What the exercise asks
In the entries below, find the line with "The height and width of the screenshot is (916, 1316)." and the line with "Screen dimensions: 1456x837". Print those two and everything between them exactly, and nothing else.

Material shown
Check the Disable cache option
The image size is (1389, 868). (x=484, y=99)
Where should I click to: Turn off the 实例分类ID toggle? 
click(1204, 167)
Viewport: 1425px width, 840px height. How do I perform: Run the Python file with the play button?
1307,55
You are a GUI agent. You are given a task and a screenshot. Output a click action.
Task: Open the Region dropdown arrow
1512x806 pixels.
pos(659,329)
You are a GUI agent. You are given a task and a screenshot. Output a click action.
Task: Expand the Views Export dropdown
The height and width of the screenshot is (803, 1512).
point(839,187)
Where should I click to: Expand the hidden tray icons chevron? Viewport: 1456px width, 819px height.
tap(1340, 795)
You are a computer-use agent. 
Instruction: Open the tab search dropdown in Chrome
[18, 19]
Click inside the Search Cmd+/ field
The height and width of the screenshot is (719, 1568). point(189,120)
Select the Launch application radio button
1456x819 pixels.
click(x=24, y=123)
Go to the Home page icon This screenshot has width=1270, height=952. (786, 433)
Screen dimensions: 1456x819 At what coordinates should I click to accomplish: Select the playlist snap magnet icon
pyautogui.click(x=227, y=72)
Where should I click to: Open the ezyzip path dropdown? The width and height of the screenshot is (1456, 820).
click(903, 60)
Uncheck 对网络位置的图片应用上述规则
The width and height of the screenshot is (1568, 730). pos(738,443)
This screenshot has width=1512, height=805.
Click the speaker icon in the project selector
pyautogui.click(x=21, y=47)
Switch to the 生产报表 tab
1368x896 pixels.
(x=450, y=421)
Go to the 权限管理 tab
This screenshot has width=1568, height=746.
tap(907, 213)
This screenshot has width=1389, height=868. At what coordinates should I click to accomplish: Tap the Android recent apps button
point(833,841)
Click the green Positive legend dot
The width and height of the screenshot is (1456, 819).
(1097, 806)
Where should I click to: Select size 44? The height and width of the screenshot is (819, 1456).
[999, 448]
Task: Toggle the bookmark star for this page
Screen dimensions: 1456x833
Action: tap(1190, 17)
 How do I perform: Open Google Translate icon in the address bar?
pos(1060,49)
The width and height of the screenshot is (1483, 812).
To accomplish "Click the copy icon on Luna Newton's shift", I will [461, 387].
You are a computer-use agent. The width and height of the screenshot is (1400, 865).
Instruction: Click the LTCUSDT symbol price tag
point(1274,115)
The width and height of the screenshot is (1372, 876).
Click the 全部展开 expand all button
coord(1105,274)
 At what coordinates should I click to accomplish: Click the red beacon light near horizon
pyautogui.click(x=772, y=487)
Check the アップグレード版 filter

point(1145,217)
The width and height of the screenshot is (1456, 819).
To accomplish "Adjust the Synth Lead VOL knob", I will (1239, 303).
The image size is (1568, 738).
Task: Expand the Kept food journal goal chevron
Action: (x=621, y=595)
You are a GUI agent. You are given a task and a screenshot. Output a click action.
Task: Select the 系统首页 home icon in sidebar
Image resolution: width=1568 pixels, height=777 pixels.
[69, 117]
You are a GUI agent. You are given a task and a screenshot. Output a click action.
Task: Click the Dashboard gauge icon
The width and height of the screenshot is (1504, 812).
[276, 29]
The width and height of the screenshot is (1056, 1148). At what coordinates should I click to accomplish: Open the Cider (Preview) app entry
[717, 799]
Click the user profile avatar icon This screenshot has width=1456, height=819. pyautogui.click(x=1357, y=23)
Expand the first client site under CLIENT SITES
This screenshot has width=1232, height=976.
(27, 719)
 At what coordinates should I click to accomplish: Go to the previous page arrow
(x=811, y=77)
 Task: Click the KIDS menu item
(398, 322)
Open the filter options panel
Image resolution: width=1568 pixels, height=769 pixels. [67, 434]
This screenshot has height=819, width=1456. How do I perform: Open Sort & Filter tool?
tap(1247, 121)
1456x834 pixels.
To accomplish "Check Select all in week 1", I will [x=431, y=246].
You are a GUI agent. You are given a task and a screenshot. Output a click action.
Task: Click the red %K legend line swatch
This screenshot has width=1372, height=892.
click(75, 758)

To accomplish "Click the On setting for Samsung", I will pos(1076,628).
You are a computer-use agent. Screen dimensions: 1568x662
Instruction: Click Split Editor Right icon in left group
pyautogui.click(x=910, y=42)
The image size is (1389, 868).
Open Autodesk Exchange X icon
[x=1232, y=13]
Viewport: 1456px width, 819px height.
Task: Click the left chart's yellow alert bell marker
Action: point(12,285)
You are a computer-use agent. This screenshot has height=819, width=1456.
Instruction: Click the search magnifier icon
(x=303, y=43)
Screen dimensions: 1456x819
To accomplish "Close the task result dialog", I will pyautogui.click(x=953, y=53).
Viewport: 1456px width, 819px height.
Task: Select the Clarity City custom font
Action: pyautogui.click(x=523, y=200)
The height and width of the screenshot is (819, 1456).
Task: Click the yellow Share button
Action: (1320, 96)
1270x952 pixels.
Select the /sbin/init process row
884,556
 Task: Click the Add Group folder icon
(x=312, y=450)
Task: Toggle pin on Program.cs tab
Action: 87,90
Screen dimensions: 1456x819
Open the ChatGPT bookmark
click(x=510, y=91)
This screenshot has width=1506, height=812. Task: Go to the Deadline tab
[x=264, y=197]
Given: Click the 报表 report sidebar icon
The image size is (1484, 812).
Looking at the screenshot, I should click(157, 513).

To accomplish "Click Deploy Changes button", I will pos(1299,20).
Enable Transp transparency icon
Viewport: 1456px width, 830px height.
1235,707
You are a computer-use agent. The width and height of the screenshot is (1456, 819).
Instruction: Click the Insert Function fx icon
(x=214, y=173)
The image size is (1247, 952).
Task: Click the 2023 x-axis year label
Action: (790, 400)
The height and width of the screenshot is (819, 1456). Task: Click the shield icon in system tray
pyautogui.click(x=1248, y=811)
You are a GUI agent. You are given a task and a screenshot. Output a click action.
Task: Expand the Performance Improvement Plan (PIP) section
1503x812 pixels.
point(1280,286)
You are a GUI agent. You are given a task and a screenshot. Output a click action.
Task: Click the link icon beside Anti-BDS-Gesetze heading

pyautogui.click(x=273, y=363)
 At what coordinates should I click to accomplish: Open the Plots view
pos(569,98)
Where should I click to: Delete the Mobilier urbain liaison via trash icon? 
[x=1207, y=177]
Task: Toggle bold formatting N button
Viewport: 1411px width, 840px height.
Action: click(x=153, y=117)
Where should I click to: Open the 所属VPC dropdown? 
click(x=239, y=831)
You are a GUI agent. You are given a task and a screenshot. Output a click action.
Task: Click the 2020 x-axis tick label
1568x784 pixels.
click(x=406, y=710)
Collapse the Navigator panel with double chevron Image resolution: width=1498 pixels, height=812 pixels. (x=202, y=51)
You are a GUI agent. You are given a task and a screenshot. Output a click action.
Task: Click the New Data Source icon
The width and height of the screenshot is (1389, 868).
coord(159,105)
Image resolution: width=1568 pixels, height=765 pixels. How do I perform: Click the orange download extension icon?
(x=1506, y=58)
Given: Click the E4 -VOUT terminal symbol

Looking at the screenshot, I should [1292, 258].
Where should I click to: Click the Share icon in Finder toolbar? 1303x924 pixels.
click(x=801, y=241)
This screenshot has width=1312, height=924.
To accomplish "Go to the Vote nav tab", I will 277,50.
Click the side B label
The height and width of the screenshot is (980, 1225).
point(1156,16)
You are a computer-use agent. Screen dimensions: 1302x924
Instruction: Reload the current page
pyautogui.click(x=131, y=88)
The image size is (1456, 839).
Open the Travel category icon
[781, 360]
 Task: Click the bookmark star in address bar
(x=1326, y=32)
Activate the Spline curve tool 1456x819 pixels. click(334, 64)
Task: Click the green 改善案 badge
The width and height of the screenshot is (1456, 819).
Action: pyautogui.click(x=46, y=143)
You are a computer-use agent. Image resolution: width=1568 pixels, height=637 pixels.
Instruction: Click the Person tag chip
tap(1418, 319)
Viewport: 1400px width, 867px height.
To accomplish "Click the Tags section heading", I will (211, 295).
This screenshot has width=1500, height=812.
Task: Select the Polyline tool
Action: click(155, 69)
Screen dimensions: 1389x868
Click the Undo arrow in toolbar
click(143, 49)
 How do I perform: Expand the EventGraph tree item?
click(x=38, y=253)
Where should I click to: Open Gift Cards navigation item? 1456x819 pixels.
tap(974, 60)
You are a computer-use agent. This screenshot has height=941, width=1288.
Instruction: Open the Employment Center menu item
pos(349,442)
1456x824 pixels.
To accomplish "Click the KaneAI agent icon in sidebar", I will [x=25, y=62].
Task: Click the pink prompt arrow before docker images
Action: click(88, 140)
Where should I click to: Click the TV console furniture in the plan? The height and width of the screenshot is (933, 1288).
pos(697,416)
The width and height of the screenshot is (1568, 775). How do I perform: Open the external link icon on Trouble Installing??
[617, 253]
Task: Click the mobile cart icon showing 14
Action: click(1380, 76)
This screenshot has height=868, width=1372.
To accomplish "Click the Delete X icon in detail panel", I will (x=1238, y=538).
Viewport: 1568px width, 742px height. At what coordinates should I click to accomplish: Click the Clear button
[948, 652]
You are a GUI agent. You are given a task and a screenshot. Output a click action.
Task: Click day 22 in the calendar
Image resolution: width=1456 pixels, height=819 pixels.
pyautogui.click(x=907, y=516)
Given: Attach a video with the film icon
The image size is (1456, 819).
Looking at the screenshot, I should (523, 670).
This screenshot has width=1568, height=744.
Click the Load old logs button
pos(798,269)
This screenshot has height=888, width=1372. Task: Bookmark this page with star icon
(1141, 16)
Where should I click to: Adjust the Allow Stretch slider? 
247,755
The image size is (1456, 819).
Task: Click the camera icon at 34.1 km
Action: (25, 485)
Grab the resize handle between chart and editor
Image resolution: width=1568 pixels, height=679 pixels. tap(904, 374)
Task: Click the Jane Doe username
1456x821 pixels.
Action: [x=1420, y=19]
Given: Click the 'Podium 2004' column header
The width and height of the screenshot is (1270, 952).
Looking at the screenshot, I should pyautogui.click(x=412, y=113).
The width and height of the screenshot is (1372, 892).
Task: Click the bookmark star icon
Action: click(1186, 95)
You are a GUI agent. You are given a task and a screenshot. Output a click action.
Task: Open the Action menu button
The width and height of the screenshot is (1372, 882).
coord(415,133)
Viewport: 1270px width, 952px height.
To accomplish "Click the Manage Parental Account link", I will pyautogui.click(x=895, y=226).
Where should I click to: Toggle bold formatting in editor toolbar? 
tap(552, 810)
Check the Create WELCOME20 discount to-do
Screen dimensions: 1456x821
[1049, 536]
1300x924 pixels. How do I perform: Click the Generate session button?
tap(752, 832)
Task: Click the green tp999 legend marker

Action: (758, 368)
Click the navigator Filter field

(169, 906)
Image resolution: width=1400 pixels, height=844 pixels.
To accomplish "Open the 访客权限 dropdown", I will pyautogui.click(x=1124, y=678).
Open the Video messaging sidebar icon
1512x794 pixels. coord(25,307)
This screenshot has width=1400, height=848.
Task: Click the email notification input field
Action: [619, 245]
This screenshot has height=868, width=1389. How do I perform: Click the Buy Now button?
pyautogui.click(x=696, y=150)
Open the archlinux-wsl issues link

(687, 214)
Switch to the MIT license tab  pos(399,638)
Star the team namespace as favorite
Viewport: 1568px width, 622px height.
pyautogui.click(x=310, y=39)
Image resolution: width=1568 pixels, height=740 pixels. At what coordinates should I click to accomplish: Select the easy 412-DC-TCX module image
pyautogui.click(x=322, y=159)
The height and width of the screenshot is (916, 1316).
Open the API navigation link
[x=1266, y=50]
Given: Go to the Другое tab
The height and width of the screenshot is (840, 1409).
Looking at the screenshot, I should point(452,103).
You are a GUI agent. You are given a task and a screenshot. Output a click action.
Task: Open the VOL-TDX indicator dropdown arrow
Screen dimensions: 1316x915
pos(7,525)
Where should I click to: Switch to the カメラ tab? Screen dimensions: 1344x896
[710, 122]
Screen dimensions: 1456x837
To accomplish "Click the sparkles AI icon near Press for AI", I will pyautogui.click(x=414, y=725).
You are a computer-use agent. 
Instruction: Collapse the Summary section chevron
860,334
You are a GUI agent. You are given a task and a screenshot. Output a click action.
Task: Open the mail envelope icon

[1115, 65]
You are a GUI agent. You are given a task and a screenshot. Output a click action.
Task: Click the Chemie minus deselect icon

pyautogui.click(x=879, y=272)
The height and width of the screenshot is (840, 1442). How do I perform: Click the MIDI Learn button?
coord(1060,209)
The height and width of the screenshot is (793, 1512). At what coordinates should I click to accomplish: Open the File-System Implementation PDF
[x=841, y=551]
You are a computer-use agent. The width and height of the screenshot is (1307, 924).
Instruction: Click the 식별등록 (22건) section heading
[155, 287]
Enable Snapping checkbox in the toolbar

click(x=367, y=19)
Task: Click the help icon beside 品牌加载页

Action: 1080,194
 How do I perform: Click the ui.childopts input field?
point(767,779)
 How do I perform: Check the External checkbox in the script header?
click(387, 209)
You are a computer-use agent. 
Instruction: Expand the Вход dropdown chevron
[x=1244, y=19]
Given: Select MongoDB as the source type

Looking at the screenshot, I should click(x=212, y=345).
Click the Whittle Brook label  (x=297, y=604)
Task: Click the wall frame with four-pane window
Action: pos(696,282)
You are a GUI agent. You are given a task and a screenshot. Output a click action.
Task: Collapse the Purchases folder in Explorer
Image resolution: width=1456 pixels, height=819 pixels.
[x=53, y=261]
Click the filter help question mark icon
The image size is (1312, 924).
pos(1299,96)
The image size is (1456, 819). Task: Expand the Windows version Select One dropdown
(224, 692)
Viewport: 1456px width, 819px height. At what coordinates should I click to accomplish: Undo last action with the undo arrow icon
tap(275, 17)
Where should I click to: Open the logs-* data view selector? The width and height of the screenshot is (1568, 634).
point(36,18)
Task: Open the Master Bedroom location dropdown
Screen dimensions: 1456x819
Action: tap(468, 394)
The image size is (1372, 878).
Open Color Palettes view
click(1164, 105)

Answer section
The height and width of the screenshot is (916, 1316).
Open the API navigation link
[x=1266, y=50]
Given: Go to the Другое tab
The height and width of the screenshot is (840, 1409).
Looking at the screenshot, I should point(452,103).
You are a GUI agent. You are given a task and a screenshot. Output a click action.
Task: Open the VOL-TDX indicator dropdown arrow
Screen dimensions: 1316x915
pos(7,525)
Where should I click to: Switch to the カメラ tab? Screen dimensions: 1344x896
[710, 122]
Screen dimensions: 1456x837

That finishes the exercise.